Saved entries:
┄┄┄┄┄┄┄┄┄┄┄┄┄┄┄┄┄┄┄┄

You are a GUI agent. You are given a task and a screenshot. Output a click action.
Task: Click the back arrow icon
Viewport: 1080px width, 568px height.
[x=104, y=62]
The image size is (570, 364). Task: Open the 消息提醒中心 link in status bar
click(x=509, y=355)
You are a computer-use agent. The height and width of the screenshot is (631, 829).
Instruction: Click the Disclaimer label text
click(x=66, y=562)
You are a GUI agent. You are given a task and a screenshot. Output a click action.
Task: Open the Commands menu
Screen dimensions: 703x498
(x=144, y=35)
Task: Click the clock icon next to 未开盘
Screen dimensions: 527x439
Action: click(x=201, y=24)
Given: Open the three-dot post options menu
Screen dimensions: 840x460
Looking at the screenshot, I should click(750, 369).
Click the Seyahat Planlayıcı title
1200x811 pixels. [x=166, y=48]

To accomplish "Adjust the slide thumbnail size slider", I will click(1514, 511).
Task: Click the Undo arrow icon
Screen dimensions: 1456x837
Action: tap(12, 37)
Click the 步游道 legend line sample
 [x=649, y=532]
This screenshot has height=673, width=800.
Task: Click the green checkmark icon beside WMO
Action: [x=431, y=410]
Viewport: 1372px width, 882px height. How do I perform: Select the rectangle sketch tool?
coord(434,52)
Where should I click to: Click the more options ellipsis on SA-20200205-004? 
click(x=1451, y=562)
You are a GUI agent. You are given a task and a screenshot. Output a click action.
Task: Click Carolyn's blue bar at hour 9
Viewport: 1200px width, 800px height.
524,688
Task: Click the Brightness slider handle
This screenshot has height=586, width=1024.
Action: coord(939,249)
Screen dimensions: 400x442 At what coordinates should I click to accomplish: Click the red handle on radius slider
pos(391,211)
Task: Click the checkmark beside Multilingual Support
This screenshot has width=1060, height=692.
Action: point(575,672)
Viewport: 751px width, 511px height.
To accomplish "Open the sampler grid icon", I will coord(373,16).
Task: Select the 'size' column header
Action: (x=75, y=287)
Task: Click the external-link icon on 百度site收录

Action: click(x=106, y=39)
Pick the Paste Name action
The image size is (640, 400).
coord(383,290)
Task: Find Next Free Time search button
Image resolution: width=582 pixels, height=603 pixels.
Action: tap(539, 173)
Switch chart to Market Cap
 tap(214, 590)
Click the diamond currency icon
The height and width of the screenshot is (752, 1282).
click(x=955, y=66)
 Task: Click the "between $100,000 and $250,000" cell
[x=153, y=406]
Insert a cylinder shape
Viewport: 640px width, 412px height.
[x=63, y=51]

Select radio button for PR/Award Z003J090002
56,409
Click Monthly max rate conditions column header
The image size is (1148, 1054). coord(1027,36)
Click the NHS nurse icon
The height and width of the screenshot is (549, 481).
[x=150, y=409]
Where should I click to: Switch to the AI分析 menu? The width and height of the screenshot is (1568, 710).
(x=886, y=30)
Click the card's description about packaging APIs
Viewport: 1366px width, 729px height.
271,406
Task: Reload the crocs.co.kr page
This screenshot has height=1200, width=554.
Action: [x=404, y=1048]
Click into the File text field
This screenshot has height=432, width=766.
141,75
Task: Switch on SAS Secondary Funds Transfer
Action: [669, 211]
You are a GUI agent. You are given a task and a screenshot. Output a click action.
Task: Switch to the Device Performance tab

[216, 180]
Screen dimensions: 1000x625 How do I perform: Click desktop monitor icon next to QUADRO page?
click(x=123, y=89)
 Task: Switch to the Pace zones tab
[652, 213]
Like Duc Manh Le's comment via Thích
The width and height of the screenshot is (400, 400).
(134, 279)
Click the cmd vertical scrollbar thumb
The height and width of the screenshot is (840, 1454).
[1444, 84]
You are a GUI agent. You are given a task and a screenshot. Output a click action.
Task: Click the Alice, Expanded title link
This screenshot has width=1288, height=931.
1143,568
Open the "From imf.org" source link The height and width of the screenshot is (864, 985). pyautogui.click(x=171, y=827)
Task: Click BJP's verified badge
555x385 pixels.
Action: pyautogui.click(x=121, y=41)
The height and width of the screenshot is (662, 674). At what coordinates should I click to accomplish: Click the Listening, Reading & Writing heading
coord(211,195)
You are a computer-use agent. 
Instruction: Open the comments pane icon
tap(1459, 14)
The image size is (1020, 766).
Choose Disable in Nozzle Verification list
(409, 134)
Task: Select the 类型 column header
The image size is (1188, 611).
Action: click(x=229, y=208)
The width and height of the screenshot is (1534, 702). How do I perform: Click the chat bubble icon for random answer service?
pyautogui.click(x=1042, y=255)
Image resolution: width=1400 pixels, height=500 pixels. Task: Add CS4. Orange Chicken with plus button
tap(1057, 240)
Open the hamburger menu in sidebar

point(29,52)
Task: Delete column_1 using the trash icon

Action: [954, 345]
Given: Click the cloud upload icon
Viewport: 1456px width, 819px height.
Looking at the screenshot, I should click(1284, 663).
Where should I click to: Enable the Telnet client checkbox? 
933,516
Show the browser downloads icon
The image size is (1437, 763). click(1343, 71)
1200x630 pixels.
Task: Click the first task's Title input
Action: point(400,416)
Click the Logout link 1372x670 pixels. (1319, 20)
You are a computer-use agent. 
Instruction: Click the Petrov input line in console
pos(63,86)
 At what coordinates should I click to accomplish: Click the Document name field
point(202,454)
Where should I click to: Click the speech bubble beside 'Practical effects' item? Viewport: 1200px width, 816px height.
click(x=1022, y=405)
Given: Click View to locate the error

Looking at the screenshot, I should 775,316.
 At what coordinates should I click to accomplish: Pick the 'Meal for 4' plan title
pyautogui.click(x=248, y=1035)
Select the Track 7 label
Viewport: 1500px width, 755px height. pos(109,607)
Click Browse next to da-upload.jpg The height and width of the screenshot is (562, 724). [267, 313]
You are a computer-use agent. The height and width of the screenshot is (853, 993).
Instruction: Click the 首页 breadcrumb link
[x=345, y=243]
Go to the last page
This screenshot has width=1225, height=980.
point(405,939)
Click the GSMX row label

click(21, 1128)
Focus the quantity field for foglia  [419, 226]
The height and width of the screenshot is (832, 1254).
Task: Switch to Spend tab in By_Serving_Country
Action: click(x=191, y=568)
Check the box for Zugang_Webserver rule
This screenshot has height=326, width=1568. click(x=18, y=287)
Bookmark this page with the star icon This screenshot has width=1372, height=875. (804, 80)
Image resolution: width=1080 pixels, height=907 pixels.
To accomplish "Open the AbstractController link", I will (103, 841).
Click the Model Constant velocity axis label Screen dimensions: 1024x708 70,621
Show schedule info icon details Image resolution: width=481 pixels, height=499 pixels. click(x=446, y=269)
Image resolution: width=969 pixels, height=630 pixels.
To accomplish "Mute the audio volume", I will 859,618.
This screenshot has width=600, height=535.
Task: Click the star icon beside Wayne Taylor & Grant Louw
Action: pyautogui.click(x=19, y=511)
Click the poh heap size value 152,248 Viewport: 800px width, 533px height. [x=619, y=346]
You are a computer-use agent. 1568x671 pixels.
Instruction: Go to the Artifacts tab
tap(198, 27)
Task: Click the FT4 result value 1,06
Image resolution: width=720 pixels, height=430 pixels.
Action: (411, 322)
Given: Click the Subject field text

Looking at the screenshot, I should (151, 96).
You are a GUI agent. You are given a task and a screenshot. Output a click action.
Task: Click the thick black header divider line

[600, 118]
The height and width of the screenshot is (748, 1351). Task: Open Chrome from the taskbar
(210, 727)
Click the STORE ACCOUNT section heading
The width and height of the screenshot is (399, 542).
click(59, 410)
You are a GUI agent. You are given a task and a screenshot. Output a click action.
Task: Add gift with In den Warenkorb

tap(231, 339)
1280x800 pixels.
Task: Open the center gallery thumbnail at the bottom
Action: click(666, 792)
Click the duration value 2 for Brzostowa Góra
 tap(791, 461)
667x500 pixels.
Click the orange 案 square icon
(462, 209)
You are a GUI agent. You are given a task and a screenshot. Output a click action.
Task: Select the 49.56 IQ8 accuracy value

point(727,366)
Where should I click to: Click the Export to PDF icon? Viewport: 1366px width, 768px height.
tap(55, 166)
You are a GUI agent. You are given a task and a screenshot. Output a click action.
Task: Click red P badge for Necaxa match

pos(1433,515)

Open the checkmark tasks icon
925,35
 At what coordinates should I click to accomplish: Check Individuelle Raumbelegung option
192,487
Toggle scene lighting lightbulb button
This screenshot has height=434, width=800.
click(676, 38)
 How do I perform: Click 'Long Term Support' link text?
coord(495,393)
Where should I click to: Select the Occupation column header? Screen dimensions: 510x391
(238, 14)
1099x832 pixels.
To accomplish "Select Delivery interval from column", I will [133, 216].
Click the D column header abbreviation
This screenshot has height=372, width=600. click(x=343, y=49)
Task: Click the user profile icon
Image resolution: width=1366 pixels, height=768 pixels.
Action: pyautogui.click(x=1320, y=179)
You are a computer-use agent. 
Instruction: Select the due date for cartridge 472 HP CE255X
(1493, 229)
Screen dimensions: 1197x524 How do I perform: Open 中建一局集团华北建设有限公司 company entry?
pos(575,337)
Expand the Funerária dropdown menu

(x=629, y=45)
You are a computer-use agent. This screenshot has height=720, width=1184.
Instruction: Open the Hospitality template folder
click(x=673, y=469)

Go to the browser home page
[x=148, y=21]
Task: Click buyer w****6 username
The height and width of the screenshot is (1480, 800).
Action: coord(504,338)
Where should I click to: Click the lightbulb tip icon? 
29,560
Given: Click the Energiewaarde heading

┄┄┄┄┄┄┄┄┄┄┄┄┄┄┄┄┄┄┄┄

Please reproduce the closing stretch of the records, from the line with "Screen dimensions: 1197x524" through the last line, exactly as it stands.

Screen dimensions: 1197x524 How do I perform: Open 中建一局集团华北建设有限公司 company entry?
pos(575,337)
Expand the Funerária dropdown menu

(x=629, y=45)
You are a computer-use agent. This screenshot has height=720, width=1184.
Instruction: Open the Hospitality template folder
click(x=673, y=469)

Go to the browser home page
[x=148, y=21]
Task: Click buyer w****6 username
The height and width of the screenshot is (1480, 800).
Action: coord(504,338)
Where should I click to: Click the lightbulb tip icon? 
29,560
Given: Click the Energiewaarde heading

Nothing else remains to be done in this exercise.